19/05/2008

Os índios e a Carta

 


Dalmo de Abreu Dallari – Jurista, professor da Faculdade de Direito da USP


 


  


19 de Maio de 2008 – A Constituição é a lei mais alta do País e todos devem obedecê-la na íntegra, não se admitindo que alguém diga que só respeita aqueles dispositivos constitucionais que considera bons e convenientes. Isso é mais do que óbvio, mas por incrível que pareça algumas autoridades públicas brasileiras estão adotando atitudes claramente inconstitucionais e pretendem justificar-se com a alegação de que o respeito às disposições constitucionais é inconveniente para a economia, é contrário ao federalismo ou põe em risco a segurança nacional.


 


Tudo isso vem ocorrendo no estado de Roraima, onde um grupo de ricos e audaciosos representantes do agronegócio invadiu áreas que eles sabiam que eram terras indígenas e para manter a invasão usam grupos armados, praticando violências contra pessoas e ameaçando destruir pontes e obstruir estradas públicas.
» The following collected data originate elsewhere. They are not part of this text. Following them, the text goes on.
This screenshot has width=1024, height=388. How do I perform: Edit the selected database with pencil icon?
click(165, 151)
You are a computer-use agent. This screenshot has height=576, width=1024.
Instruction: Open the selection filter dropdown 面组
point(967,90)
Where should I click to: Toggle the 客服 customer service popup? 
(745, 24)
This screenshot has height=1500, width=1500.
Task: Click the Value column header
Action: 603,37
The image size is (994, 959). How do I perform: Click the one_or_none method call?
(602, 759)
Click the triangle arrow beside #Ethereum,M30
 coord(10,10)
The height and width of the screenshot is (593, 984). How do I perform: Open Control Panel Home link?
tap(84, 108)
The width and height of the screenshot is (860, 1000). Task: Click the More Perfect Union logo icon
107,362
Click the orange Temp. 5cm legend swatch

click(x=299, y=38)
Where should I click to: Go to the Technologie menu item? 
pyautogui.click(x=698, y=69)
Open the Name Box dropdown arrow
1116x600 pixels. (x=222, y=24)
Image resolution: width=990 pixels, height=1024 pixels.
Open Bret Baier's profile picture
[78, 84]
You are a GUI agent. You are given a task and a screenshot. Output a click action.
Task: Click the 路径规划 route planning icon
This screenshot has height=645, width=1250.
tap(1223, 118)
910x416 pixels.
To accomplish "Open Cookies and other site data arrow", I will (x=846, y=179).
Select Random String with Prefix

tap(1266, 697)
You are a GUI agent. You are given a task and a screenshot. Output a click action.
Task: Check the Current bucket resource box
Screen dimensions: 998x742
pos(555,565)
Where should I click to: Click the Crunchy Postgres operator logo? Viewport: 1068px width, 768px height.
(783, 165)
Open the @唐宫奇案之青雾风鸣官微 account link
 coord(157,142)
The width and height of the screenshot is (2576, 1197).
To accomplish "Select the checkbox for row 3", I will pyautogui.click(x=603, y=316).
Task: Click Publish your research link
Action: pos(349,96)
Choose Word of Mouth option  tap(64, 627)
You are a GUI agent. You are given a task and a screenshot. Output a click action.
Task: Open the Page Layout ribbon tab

Dando apoio aos praticantes das ilegalidades, o governador do estado tenta justificar a desobediência à Constituição, alegando que a extensão das terras indígenas é muito grande e isso é prejudicial aos interesses do Estado, sendo, por esse motivo, contrário ao federalismo. Antes de tudo, é oportuno lembrar ao governador que os índios já ocupavam aquelas terras quando foi criado o estado de Roraima e isso era público e notório.


 


Quanto à extensão das terras indígenas, existe um aspecto de ordem jurídica fundamental. Nos termos do artigo 231 da Constituição, são reconhecidos aos índios os direitos originários sobre as terras que tradicionalmente ocupam. E pelo parágrafo primeiro desse mesmo artigo “são terras tradicionalmente ocupadas pelos índios as por eles habitadas em caráter permanente, as utilizadas para suas atividades produtivas, as imprescindíveis à preservação dos recursos ambientais necessários a seu bem-estar e as necessárias a sua reprodução física e cultural, segundo seus usos, costumes e tradições”.


 


Isso é o que dispõe a Constituição, que em nenhum dispositivo faz qualquer referência ao tamanho da área nem dá permissão para o isolamento das aldeias e a exclusão da área existente entre elas, pois a ocupação de toda a área é indispensável para a preservação dos recursos ambientais necessários ao bem estar e à satisfação das necessidades essenciais dos índios e à sua reprodução física e cultural. A ocupação das terras é contínua e a Constituição assegura aos índios o direito sobre toda a área ocupada. Falar em demarcação descontínua é fraude que agride a Constituição.


 


A par disso, é surpreendente que entre os apoiadores dos invasores das áreas indígenas apareçam altos oficiais das Forças Armadas. As áreas ocupadas pelos índios pertencem ao patrimônio da União, são áreas públicas federais, e isso já deveria ser suficiente para que eles se posicionassem contra os invasores. O pretexto de que a ocupação indígena põe em risco a soberania nacional é evidentemente falso e inconsistente.


 


Quem conhece a história brasileira sabe que desde o nascimento do Brasil como Estado soberano os indígenas ocupam áreas de fronteira, não havendo um único caso em que os índios tenham entregado parte dessas áreas a estrangeiros, havendo, isto sim, o registro histórico da preservação dessas áreas como território brasileiro graças aos índios. E quem conhece a realidade atual sabe que quem está entregando riquezas brasileiras existentes nessas áreas a estrangeiros são madeireiras, mineradoras e agentes de multinacionais da indústria farmacêutica, não os índios.


 


Em conclusão, onde existe uma grande família indígena, com várias aldeias próximas umas das outras, a ocupação indígena é contínua, abrangendo toda a área situada entre as aldeias. E por disposição expressa da Constituição os índios têm direito à unidade das terras, que devem ter demarcação continuada, pois esse é o fato e dele decorrem os direitos constitucionais dos índios.